If I was Obi-Wan Kenobi I would just perform a Jedi mind-trick on you and say: “This is not the game you are looking for.” But I’m not a Jedi, I have no mystical powers and you’ll be wanting to know why this isn’t the game you are looking for.
For me, the Dirt Showdown stalled on the staring line when it insisted that I had to be online to play. Had I missed something? Was this an online only game? Surely not. I exited out to the dashboard and restarted the game, twice, before it let me get close to starting a game. Even then it was incessantly begging me to hook up to the internet.
I never jump directly online with any game – I want to get a feel for it before I have to take on other human competitors. That’s just how I roll.
I did eventually get to play Showdown, but even then I was in for a big and very unpleasant wake up call.
Colin McRae Rally began life as a dedicated rally game back in 1998. The series had a slight name change in 2007 with the addition of the Dirt moniker, then in 2011 Dirt 3 was released without Colin’s name attached to it. The Release of Clin McRae Dirt 2 – the first in the series since McRae’s death in 2007 – saw the game expand from being purely a traditional rally game, and Dirt 3 took this even further with the inclusion of Gymkhana. Codemasters it seemed, were looking for a wider audience for their game. And then came Dirt: Showdown.

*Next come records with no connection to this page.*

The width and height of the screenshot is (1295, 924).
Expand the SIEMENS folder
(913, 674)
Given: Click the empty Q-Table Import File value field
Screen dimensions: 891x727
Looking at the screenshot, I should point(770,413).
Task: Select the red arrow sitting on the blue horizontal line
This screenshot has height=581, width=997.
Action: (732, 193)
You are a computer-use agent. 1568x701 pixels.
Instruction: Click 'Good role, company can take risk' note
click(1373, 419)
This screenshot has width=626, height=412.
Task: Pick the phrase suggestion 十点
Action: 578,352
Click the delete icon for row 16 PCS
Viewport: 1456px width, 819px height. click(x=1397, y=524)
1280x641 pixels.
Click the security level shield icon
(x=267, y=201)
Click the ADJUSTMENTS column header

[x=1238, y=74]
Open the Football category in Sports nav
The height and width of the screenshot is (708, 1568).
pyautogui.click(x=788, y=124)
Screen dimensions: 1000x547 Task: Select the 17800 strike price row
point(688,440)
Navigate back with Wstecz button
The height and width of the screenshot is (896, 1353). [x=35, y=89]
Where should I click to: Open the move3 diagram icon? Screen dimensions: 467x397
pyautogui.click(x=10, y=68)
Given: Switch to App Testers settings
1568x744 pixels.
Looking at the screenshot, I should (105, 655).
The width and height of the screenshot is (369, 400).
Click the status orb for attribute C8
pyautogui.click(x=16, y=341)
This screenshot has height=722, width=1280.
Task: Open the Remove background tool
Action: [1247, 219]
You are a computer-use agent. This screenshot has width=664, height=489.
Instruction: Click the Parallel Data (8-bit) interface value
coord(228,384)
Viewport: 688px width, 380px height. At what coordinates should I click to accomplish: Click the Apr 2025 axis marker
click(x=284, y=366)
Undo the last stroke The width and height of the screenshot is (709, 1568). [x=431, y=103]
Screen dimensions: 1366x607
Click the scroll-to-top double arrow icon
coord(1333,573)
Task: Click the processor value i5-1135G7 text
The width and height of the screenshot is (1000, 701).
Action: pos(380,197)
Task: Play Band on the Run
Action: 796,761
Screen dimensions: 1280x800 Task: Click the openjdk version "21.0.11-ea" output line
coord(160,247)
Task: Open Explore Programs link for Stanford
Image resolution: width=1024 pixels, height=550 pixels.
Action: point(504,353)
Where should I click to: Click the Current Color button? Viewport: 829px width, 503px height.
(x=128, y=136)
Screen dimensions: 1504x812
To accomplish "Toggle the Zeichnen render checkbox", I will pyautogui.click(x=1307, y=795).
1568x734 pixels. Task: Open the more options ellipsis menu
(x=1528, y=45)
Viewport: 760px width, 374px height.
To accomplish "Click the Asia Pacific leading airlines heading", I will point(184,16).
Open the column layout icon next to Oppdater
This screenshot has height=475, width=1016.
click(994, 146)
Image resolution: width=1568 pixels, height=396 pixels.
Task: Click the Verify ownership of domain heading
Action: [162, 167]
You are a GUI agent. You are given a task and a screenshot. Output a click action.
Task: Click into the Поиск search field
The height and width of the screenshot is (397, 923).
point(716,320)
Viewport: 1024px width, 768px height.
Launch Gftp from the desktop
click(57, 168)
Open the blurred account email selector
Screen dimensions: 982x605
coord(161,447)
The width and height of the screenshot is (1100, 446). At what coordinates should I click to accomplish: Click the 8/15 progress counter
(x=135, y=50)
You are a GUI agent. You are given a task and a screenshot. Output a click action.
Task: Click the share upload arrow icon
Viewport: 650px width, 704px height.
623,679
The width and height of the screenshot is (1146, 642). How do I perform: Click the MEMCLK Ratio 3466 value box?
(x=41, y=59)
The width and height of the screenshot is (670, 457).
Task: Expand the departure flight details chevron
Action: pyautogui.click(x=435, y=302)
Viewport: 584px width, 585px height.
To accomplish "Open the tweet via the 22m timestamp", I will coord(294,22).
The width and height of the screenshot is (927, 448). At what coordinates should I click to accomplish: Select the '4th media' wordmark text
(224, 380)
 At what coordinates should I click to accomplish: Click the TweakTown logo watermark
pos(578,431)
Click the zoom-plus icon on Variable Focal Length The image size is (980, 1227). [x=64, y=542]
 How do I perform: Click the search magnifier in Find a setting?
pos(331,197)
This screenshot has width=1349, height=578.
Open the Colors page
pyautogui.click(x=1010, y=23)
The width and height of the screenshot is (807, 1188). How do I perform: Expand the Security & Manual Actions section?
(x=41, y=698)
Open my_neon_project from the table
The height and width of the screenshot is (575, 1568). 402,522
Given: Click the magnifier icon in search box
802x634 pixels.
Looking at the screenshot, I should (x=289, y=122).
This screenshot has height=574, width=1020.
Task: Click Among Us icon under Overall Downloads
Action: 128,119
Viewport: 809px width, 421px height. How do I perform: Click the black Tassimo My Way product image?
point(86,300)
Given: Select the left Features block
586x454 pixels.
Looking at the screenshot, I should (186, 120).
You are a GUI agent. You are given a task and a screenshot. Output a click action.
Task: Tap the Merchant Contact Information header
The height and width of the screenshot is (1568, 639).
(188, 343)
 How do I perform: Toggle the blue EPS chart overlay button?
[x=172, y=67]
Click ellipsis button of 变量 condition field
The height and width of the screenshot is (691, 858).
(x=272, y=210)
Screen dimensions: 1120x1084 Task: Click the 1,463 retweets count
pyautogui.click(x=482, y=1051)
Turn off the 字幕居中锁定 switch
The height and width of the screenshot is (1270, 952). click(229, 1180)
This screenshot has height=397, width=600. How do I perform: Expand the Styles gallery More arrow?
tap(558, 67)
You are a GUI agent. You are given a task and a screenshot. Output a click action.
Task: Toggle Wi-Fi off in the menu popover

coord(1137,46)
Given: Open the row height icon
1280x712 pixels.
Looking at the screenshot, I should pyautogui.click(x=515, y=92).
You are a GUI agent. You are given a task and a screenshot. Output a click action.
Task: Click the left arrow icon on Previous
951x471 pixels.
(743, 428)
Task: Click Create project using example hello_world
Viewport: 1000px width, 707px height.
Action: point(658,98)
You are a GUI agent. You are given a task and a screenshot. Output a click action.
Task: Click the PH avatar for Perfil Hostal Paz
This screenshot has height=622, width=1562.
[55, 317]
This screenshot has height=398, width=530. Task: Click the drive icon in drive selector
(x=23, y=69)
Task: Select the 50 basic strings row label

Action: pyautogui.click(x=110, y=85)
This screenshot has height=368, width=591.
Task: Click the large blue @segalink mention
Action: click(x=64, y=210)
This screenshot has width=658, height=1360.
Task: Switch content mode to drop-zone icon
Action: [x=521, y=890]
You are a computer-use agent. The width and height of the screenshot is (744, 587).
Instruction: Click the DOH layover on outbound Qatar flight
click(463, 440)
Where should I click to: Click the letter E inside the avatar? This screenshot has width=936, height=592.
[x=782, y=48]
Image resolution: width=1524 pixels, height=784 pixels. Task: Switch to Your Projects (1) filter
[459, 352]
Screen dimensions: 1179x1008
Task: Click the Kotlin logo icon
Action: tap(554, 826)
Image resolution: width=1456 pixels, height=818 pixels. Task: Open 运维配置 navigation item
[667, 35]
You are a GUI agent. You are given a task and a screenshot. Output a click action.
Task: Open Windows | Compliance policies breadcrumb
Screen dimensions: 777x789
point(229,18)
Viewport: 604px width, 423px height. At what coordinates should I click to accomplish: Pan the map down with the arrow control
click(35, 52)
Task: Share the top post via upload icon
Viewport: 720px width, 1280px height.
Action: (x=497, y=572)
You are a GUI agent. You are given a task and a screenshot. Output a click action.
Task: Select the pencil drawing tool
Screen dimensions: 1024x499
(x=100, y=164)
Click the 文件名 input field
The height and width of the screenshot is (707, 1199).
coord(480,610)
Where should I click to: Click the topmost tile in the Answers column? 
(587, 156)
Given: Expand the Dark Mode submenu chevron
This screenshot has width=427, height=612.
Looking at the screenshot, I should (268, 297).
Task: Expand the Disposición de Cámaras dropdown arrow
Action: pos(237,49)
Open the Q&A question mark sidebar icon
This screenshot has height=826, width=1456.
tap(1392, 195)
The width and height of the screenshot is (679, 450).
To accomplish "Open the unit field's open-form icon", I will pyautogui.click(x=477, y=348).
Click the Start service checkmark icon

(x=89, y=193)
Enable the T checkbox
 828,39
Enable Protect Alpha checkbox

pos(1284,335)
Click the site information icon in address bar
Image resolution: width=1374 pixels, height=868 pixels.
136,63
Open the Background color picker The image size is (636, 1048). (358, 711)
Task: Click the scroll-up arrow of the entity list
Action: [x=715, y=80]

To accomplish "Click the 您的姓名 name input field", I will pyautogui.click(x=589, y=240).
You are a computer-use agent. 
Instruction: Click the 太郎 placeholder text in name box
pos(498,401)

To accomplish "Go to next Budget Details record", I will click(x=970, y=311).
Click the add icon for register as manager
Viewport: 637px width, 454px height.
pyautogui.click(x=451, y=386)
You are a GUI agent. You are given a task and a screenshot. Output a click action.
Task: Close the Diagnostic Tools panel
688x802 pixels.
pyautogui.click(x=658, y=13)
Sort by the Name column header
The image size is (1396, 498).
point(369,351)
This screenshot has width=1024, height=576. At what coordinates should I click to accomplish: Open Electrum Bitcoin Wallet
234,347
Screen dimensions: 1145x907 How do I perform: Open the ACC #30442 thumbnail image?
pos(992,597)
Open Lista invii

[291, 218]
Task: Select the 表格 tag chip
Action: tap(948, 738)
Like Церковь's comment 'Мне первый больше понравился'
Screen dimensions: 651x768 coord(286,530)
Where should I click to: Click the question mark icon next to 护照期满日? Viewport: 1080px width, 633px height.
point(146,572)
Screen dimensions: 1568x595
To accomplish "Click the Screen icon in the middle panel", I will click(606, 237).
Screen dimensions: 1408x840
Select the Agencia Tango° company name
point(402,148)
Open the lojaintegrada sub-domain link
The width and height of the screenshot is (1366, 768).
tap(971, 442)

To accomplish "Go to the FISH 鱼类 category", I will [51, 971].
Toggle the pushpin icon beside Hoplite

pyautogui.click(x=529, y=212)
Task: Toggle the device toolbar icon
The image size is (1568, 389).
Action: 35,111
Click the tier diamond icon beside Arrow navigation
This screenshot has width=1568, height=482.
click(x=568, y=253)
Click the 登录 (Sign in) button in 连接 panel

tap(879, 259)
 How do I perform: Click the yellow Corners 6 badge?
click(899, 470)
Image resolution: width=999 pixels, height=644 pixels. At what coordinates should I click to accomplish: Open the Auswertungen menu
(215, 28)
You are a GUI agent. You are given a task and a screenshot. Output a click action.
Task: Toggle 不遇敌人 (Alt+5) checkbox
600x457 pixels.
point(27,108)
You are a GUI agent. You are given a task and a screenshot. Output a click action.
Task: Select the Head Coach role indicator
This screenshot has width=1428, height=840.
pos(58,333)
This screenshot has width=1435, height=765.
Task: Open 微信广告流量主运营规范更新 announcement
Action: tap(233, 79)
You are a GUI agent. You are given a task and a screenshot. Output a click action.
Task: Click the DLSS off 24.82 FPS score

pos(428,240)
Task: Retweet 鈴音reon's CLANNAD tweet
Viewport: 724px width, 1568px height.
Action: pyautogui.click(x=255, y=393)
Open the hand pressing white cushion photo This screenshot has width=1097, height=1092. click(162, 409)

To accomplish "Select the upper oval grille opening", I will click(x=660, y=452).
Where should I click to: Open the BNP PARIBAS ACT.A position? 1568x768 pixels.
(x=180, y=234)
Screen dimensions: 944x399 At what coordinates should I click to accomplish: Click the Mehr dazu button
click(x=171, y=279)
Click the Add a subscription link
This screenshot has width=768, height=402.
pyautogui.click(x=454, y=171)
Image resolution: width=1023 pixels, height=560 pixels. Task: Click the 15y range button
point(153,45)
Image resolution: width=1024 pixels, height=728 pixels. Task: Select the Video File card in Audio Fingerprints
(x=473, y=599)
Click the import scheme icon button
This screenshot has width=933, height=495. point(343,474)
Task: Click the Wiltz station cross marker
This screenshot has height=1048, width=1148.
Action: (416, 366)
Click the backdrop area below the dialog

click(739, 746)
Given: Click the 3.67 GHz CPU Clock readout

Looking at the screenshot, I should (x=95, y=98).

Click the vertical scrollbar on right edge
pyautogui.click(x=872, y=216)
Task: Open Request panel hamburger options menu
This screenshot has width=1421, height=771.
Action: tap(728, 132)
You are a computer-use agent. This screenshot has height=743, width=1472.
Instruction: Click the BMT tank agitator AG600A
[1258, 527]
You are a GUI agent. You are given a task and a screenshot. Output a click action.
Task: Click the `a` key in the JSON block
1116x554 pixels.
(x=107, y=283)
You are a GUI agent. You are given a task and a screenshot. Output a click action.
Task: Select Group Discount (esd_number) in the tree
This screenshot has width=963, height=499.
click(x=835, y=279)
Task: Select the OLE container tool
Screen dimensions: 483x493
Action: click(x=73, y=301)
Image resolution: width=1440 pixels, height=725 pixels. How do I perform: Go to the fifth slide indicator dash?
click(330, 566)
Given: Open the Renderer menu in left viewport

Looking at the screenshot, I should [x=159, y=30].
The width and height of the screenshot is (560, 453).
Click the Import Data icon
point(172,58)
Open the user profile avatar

Apparently I wasn’t paying attention. Sure I’d seen the destruction derby trailers and such, but I was assuming this was just a new mode to be added to all the other off-road racing we had seen in previous editions, much the same as how destruction derby had been added to Codemasters other world class racing game, initially birthed and based on the TOCA Touring Car series in Britain, but re-branded Race Driver: Grid.
But no, the entire game was now focussed on one discipline; destruction derby. Sure, there were a few modes in the game, inexplicably still including Gymkhana. What’s more, Showdown seems to have been further dumbed down into an arcade style game. In-fact, it’s what I’d have expected if Codemasters decided to create a Dirt spin-off as an XBox Live Arcade Game.
So, you may be wondering, how is the actual game? Once you get into it, you know you’re playing a Codemasters game. The menu system, whilst slightly different from other editions, still screams Codemasters, as does the game progression. Every thing looks fine and the cars handle fine, but the single player game runs out of steam real quick, unless you have a certain hankering for this style of racing.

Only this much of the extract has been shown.